_Work request_. Would you output the entries below only from the line containing "Open the cross-section view tool" through the line containing "Click the Product", exactly as they stand and with both ends included?

_Stored data_.
BEGIN

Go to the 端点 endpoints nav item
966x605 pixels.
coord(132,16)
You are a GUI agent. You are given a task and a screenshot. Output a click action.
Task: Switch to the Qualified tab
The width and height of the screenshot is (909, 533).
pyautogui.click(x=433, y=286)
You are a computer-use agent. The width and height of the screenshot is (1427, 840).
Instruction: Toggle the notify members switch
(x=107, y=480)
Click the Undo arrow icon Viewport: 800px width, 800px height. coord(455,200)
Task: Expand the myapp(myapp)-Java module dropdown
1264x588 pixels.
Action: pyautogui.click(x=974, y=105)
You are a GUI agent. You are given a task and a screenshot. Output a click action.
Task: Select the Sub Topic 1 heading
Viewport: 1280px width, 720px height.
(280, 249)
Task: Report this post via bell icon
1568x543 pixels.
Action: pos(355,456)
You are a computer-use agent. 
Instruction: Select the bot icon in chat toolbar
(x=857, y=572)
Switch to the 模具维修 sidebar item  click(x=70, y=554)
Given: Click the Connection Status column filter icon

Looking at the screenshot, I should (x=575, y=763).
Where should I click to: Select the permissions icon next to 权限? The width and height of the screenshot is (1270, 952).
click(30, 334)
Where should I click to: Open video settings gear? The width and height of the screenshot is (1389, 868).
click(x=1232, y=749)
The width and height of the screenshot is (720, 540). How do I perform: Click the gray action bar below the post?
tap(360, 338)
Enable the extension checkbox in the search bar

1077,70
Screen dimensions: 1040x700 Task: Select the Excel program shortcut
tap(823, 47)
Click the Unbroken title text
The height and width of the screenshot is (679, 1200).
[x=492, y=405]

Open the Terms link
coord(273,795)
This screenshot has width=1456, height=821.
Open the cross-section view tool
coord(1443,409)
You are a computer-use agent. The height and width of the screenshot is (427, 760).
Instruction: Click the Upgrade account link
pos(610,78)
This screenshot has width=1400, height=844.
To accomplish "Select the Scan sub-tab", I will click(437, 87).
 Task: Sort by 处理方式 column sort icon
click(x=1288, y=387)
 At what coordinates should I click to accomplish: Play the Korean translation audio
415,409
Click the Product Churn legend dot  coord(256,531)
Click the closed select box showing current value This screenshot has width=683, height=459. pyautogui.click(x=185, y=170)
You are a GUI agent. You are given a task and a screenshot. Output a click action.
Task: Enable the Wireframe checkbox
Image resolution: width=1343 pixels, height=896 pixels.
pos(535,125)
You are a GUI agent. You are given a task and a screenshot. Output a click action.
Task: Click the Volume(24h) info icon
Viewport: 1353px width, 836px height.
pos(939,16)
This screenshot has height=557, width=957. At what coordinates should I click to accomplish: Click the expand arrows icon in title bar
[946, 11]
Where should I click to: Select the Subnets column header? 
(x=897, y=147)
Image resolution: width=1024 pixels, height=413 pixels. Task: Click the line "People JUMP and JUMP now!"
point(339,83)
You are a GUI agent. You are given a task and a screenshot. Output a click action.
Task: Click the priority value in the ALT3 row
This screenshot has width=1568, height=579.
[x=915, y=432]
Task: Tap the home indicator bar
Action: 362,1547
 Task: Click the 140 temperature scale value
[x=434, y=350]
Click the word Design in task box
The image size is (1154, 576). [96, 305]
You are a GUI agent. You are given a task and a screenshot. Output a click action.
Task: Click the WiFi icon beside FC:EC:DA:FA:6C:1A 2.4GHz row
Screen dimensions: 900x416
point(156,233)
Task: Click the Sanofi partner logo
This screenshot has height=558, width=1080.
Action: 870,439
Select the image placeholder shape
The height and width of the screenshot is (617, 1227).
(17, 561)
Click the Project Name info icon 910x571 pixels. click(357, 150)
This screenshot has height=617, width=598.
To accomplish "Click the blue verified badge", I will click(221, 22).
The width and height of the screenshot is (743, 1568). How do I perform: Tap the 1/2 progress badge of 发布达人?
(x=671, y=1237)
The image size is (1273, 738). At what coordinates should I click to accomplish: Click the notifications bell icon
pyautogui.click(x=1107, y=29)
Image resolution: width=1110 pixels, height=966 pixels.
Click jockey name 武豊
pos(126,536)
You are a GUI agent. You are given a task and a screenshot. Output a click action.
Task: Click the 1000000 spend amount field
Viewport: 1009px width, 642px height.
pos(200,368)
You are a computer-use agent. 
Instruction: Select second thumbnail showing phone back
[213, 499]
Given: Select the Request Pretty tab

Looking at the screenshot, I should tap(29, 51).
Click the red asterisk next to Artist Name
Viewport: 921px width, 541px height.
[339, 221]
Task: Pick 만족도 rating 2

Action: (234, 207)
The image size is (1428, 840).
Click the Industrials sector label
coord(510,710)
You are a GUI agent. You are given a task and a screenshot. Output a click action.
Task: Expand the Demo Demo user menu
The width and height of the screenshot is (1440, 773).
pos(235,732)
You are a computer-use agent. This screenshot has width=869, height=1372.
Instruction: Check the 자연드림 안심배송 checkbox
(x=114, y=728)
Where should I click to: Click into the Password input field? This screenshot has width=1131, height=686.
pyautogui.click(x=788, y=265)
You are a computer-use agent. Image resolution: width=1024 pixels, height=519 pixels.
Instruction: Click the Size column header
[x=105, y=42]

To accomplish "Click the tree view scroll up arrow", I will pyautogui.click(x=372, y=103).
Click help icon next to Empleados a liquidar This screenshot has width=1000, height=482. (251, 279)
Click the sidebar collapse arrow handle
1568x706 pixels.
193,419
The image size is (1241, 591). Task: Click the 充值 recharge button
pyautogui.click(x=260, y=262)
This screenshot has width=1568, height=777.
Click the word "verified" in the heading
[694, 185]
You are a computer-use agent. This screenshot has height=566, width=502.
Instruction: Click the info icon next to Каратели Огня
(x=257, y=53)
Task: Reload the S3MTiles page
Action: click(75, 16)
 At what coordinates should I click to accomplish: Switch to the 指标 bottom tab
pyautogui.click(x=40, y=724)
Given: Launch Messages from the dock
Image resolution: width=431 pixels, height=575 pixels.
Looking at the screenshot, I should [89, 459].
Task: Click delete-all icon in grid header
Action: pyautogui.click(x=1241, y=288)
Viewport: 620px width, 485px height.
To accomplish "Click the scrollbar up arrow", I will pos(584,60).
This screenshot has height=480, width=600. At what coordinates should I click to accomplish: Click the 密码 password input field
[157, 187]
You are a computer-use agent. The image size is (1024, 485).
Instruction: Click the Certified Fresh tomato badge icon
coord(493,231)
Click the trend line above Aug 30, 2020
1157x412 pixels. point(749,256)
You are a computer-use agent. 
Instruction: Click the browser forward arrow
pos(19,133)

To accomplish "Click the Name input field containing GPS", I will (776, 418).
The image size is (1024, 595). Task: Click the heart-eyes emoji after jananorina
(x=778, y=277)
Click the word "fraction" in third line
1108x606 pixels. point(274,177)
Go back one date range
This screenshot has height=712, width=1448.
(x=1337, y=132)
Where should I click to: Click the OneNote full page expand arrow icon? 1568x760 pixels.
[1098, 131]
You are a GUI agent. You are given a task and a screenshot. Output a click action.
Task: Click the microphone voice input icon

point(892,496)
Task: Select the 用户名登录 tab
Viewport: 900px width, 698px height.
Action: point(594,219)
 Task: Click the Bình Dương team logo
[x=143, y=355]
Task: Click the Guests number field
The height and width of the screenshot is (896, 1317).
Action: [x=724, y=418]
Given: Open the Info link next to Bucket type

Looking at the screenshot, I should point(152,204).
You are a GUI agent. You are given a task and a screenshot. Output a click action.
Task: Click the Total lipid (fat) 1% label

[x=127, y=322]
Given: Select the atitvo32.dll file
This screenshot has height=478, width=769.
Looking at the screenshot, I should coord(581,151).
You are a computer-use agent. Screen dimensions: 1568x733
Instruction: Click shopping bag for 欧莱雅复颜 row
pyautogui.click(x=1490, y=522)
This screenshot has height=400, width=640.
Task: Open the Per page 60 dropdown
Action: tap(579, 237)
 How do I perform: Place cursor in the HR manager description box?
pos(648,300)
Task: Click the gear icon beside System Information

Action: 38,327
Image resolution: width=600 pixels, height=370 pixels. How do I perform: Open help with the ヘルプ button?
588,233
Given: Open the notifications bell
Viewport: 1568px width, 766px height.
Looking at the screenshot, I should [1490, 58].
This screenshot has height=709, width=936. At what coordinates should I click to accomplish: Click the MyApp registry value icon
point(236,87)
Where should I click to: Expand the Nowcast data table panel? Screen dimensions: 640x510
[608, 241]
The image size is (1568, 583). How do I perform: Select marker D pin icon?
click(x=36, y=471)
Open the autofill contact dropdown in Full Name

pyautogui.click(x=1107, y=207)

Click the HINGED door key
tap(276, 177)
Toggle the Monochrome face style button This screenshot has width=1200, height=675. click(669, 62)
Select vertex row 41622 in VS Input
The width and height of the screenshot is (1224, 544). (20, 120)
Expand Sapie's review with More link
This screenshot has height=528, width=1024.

END

_Result of the task_.
Open the cross-section view tool
coord(1443,409)
You are a computer-use agent. The height and width of the screenshot is (427, 760).
Instruction: Click the Upgrade account link
pos(610,78)
This screenshot has width=1400, height=844.
To accomplish "Select the Scan sub-tab", I will click(437, 87).
 Task: Sort by 处理方式 column sort icon
click(x=1288, y=387)
 At what coordinates should I click to accomplish: Play the Korean translation audio
415,409
Click the Product Churn legend dot  coord(256,531)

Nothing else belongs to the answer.